**Exercise directions:** Could you print exactly the lines of the listing below, starting at the line that has "This screenshot has width=1383, height=868." and ending at the line that has "Task: Click the green", and only those lines?

........

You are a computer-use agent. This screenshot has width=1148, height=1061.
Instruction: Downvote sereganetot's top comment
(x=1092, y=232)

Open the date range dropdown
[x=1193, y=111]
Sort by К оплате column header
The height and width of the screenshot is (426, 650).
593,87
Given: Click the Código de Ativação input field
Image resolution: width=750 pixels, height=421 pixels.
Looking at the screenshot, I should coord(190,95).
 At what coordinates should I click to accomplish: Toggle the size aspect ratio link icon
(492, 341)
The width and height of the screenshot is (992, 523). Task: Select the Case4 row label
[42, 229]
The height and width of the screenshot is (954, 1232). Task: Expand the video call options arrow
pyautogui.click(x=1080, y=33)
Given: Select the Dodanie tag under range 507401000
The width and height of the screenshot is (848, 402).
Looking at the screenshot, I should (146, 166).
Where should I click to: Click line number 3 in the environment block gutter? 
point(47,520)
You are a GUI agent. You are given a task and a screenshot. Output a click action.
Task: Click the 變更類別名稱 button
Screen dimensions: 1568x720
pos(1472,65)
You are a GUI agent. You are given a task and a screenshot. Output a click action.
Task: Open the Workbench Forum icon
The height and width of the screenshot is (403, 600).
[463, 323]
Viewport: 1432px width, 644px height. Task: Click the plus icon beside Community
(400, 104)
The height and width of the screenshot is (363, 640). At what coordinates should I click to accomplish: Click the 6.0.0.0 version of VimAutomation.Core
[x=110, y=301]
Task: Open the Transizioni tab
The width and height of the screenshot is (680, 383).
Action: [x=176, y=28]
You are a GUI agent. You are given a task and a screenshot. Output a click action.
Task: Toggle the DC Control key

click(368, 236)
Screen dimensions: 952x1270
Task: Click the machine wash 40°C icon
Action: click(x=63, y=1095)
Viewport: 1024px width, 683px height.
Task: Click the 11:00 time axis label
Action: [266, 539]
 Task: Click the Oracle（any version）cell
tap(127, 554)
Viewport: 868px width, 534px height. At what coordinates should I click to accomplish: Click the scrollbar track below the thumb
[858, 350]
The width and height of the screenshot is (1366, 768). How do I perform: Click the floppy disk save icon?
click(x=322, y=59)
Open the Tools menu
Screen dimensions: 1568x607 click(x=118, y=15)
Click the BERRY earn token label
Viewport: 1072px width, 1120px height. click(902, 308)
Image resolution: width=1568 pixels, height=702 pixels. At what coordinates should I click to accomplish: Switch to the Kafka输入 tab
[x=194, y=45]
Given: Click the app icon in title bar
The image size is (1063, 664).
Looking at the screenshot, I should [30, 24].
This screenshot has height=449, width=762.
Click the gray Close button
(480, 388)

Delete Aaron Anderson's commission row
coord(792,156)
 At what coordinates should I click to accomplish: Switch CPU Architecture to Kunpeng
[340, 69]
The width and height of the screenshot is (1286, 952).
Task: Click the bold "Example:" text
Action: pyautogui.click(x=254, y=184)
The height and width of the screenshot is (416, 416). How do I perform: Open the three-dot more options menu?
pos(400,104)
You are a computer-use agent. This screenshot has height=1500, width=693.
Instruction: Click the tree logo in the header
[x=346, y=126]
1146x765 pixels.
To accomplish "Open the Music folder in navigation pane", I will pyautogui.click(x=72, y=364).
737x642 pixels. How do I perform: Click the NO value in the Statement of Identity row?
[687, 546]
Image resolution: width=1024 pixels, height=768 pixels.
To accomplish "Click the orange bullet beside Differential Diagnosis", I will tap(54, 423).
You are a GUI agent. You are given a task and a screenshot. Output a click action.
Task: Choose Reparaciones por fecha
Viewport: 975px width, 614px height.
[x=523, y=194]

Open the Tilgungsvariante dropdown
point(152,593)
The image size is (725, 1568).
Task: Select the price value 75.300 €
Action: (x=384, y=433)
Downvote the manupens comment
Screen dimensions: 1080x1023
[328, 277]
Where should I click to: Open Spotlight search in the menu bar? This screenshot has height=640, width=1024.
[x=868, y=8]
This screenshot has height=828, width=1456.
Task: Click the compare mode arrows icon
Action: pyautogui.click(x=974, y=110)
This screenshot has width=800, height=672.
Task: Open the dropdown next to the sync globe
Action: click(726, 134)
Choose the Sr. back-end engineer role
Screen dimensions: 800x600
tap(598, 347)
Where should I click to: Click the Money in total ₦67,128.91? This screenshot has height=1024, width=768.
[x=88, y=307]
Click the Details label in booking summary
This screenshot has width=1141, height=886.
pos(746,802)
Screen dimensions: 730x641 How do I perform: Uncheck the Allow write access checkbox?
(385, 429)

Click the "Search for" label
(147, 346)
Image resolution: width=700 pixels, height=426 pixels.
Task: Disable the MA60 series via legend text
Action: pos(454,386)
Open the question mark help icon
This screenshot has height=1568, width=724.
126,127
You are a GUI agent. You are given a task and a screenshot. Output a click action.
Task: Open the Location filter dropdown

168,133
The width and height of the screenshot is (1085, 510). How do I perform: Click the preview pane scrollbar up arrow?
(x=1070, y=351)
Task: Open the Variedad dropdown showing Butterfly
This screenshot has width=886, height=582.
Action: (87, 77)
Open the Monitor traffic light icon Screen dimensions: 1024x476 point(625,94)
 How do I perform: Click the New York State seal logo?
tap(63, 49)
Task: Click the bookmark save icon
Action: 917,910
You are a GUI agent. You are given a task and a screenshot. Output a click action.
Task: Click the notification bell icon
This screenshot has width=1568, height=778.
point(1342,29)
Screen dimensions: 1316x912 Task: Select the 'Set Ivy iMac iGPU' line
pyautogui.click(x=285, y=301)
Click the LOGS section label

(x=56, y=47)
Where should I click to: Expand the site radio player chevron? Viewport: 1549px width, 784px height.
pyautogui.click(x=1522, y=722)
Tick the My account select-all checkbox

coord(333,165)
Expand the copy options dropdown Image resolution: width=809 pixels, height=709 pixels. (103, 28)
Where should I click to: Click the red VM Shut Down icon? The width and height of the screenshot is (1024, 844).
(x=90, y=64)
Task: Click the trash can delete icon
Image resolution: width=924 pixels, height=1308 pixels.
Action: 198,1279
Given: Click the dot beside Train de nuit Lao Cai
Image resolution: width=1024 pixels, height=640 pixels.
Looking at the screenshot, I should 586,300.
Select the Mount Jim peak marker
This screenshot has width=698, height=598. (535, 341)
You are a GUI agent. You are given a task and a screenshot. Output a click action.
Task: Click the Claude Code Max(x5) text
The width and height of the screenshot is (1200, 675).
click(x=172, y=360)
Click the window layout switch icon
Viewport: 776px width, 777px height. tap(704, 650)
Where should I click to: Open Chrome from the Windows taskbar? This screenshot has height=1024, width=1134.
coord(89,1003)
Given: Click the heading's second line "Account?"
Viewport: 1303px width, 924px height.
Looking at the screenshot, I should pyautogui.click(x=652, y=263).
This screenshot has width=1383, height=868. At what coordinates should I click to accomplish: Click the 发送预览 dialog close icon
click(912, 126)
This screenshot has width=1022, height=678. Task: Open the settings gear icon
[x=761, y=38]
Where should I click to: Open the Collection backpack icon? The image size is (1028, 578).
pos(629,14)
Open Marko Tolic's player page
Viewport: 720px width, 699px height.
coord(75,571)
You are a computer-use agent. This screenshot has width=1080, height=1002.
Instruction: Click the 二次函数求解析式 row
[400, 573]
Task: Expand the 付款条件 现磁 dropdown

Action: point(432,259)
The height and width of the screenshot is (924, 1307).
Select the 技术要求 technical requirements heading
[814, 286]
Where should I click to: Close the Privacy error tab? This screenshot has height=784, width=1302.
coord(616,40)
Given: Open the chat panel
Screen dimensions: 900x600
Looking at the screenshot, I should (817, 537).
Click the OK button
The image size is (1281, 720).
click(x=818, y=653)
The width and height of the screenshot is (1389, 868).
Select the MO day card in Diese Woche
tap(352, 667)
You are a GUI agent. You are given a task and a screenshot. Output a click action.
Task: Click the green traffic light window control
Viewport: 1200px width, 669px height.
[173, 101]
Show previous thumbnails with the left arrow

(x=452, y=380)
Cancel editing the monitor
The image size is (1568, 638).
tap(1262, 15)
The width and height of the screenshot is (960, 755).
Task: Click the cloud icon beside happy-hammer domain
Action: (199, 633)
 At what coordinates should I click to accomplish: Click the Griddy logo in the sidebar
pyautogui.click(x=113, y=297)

........

**Solution for this problem:**
This screenshot has width=1383, height=868. At what coordinates should I click to accomplish: Click the 发送预览 dialog close icon
click(912, 126)
This screenshot has width=1022, height=678. Task: Open the settings gear icon
[x=761, y=38]
Where should I click to: Open the Collection backpack icon? The image size is (1028, 578).
pos(629,14)
Open Marko Tolic's player page
Viewport: 720px width, 699px height.
coord(75,571)
You are a computer-use agent. This screenshot has width=1080, height=1002.
Instruction: Click the 二次函数求解析式 row
[400, 573]
Task: Expand the 付款条件 现磁 dropdown

Action: point(432,259)
The height and width of the screenshot is (924, 1307).
Select the 技术要求 technical requirements heading
[814, 286]
Where should I click to: Close the Privacy error tab? This screenshot has height=784, width=1302.
coord(616,40)
Given: Open the chat panel
Screen dimensions: 900x600
Looking at the screenshot, I should (817, 537).
Click the OK button
The image size is (1281, 720).
click(x=818, y=653)
The width and height of the screenshot is (1389, 868).
Select the MO day card in Diese Woche
tap(352, 667)
You are a GUI agent. You are given a task and a screenshot. Output a click action.
Task: Click the green traffic light window control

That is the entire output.